Extracted records
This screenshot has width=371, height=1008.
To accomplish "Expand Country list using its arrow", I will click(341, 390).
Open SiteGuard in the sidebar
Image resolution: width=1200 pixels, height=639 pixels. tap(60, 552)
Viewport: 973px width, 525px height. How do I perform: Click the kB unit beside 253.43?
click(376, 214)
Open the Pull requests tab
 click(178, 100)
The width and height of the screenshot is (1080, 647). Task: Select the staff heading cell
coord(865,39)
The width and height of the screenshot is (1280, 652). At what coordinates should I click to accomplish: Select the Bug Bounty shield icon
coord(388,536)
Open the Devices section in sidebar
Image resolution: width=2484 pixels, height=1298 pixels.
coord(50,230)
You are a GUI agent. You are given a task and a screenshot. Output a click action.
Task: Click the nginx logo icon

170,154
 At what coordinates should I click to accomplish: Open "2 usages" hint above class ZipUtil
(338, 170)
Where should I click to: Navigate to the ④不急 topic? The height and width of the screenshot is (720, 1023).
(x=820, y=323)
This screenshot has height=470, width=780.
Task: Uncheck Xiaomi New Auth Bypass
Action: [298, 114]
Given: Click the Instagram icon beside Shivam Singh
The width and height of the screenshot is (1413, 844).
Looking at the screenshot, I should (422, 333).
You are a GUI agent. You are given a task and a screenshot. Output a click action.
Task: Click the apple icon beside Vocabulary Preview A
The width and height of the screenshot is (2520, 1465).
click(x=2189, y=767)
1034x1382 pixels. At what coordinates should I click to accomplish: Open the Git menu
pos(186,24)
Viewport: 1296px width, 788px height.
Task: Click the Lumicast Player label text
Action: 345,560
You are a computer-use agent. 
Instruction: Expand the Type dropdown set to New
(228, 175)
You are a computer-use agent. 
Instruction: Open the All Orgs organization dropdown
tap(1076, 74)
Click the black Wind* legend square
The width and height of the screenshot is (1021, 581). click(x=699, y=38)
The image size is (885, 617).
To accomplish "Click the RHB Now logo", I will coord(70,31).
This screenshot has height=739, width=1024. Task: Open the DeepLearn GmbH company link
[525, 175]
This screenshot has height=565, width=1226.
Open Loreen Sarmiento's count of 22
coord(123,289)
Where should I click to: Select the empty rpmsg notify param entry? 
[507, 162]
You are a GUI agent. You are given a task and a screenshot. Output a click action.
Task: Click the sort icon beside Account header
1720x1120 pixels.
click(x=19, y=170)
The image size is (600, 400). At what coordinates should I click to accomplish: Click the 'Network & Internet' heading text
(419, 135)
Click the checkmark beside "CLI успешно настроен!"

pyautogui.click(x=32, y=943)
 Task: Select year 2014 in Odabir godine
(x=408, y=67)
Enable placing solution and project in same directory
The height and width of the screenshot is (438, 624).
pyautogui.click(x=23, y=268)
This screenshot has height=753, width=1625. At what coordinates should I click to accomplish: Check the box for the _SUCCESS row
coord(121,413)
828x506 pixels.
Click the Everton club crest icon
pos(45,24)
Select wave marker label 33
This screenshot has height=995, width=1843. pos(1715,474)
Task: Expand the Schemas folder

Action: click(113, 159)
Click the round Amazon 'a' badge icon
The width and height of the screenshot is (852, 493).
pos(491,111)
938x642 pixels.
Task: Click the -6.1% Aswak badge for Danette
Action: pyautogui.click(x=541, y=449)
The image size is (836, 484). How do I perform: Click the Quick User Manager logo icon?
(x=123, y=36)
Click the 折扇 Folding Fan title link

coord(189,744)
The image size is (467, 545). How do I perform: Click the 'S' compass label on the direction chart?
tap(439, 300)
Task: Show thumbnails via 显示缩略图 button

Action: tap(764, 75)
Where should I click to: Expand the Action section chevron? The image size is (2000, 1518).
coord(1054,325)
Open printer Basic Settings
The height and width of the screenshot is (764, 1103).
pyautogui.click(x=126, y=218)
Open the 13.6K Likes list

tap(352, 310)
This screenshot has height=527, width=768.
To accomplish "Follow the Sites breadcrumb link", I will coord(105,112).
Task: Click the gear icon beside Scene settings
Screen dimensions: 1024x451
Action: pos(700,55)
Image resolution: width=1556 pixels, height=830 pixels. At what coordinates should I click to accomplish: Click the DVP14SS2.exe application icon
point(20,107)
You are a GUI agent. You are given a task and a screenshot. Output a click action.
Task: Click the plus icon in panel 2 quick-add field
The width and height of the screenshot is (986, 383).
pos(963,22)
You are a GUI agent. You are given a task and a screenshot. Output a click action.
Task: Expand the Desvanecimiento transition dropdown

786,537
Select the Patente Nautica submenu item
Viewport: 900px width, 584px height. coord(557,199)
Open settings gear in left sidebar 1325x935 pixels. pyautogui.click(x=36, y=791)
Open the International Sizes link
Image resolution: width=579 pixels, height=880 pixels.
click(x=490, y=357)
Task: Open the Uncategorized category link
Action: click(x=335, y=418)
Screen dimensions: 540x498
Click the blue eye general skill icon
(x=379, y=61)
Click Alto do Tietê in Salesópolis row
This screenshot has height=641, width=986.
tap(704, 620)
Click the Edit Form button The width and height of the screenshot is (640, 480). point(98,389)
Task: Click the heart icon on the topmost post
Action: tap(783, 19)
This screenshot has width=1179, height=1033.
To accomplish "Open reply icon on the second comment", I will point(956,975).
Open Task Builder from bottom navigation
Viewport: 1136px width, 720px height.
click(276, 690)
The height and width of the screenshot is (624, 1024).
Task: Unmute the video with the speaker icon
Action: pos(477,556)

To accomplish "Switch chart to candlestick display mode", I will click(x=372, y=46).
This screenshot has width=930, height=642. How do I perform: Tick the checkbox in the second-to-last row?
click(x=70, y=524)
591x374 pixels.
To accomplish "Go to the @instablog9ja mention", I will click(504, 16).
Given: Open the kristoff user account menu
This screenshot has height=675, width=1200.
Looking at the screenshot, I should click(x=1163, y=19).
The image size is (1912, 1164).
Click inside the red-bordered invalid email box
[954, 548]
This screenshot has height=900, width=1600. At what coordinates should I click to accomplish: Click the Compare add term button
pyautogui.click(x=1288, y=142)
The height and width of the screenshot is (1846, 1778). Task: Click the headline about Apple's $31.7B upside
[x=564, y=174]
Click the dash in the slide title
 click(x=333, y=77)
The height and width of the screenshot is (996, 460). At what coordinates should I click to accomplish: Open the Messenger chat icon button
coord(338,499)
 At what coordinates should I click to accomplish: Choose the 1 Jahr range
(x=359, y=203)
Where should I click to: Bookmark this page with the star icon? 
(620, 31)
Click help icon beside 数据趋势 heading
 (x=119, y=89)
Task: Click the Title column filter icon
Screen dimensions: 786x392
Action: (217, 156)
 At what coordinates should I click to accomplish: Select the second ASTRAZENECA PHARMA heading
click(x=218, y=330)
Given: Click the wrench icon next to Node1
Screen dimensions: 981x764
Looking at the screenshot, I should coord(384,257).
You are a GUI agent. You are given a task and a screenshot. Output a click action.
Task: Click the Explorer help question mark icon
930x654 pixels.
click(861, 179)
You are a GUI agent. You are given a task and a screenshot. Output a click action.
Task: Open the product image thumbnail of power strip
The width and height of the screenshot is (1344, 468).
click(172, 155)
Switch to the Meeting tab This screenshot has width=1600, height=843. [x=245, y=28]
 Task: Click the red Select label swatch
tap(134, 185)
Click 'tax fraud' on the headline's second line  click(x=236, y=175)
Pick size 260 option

Work task
Lines containing the word "Switch" are to be pulled from the records and copied.

Exercise output
To accomplish "Switch chart to candlestick display mode", I will click(x=372, y=46).
Switch to the Meeting tab This screenshot has width=1600, height=843. [x=245, y=28]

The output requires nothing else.